Mass media in Uzbekistan is concerned with the situation of Uzbek media. Although a government decree officially eliminated state censorship in 2002, it has continued to severely restrict independent journalism, particularly following the Andijon uprising of 2005. Licensing and regulation are the purview of the State Press Committee and the Inter-Agency Coordination Committee, which use their authority to harass and delay the activities of independent media outlets. In late 2006, authorities further tightened state control by requiring re-registration by all media outlets not passing a summary review of qualifications. In 2005 some 30 to 40 independent television stations and seven independent radio stations were in operation, but four state-owned television stations, run by the Television and Radio Company of Uzbekistan, dominated the market.
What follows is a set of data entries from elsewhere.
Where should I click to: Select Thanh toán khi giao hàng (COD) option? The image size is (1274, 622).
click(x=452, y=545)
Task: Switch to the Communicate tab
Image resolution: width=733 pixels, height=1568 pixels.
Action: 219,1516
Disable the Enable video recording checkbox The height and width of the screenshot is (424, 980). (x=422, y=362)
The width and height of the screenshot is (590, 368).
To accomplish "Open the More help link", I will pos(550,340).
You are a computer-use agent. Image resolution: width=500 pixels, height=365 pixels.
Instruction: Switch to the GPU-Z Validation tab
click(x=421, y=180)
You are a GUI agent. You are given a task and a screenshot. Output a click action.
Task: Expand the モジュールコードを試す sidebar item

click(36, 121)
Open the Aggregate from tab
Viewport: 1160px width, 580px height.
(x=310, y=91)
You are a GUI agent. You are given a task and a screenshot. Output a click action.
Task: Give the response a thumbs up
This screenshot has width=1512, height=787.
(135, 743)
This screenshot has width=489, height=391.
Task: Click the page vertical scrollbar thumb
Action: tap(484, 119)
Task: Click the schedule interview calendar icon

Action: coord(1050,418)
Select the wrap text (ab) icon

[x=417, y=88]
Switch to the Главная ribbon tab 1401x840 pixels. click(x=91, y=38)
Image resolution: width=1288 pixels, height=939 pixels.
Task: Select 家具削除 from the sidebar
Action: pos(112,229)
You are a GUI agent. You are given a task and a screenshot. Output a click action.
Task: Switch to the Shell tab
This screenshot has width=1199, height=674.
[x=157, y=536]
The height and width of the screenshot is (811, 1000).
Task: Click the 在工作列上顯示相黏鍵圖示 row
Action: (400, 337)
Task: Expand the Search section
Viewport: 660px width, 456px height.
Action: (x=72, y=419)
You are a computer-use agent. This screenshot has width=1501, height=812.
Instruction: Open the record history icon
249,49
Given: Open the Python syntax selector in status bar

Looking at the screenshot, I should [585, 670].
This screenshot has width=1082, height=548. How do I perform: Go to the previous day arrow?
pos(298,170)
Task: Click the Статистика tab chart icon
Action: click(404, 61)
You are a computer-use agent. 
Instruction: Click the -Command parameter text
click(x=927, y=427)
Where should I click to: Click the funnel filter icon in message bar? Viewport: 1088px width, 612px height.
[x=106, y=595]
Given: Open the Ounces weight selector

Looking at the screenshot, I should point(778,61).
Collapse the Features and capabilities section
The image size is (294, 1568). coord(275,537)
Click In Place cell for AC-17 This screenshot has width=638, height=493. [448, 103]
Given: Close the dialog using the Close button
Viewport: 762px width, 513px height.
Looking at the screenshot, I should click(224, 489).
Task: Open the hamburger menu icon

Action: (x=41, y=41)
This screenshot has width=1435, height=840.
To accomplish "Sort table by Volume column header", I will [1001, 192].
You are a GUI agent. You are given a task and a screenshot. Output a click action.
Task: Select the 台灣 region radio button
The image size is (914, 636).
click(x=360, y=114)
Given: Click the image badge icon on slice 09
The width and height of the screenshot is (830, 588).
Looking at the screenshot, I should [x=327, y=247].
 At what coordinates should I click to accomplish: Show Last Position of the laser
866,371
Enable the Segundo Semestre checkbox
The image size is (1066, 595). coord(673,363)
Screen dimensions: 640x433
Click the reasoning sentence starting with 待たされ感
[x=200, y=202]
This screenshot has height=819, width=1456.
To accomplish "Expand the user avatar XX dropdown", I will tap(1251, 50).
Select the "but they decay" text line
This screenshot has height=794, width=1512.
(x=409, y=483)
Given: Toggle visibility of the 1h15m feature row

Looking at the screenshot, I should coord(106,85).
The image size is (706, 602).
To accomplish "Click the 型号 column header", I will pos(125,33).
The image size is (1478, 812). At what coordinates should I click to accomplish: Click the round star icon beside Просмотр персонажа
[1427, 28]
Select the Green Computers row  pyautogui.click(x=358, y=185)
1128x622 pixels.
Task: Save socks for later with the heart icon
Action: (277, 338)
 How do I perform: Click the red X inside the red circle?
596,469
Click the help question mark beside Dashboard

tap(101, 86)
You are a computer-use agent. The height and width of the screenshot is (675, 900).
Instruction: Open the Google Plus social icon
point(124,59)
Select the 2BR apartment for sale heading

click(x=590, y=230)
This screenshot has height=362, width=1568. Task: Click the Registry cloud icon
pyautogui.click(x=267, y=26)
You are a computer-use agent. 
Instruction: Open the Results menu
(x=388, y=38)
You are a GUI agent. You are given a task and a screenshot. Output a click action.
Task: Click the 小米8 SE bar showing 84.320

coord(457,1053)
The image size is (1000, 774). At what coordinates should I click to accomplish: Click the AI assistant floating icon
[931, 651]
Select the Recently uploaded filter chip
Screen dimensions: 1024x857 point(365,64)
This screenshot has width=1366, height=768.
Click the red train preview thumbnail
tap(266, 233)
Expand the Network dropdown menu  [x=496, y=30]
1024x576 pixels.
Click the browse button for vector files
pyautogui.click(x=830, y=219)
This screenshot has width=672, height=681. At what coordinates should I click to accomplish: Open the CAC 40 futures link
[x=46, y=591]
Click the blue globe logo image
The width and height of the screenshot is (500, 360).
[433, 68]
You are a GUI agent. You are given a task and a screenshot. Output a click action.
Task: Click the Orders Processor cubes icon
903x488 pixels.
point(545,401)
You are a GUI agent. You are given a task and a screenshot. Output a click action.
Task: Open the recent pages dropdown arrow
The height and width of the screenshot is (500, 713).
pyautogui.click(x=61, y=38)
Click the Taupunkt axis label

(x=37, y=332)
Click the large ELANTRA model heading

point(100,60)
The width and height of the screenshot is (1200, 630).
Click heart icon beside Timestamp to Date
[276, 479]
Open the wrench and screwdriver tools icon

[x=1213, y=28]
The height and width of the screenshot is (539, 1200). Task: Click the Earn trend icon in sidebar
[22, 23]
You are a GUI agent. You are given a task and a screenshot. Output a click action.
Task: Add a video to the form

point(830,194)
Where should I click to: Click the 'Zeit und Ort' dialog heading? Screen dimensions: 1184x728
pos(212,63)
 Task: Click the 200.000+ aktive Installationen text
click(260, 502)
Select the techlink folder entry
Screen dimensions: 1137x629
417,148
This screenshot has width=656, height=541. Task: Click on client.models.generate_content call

No live programming is allowed.

Total newspaper readership is estimated at only 50,000; the newspaper market is dominated by the state-owned papers Pravda Vostoka, Halq Sozi, and Narodnoye Slovo. The largest privately owned papers are Novosti Uzbekistana, Noviy Vek, Noviy Den, and Mohiyat. The state controls newspaper distribution and materials supply. In the early 2000s, newspaper articles occasionally have criticized government policy and social conditions, but bribery of journalists is common.

The only national news agency, the Uzbekistan National News Agency, is state-controlled. Agence France-Presse, Anadolu Ajansı (of Turkey), the Associated Press, Interfax (of Russia), and Reuters are foreign agencies with offices in Uzbekistan. The government forced Radio Free Europe–Radio Liberty to close its Tashkent office in late 2005. In early 2006, a new media law placed further restrictions on the activities of foreign news organizations in Uzbekistan.

In 2011, the flow of information coming out of the country remains tightly controlled by the authorities but a few independent voices are still reporting from inside Uzbekistan. The Uznews.net news website has been operational since 2006 and is one of the few sources that still has a network of journalists on the ground reporting on day-to-day events in Uzbekistan.

Journalism in Uzbekistan is a dangerous profession with a number of reporters imprisoned for simply doing their jobs. Uzbekistan is the leading jailer of journalists in the region. As of 2011 there were eleven journalists behind bars in Uzbekistan.

Television

Television in Uzbekistan was first introduced in 1956 when Uzbek SSR was part of the Soviet Union. The first national television channel was Oʻzbekiston, which was introduced during beginning transmission of Uzbekistan. Colour television was also introduced in the 1970s. Back then, Oʻzbekiston was the only TV channel, and it broadcast several times a day. Uzbekistan's first private television channel STV, started broadcasting on 15 May 1991.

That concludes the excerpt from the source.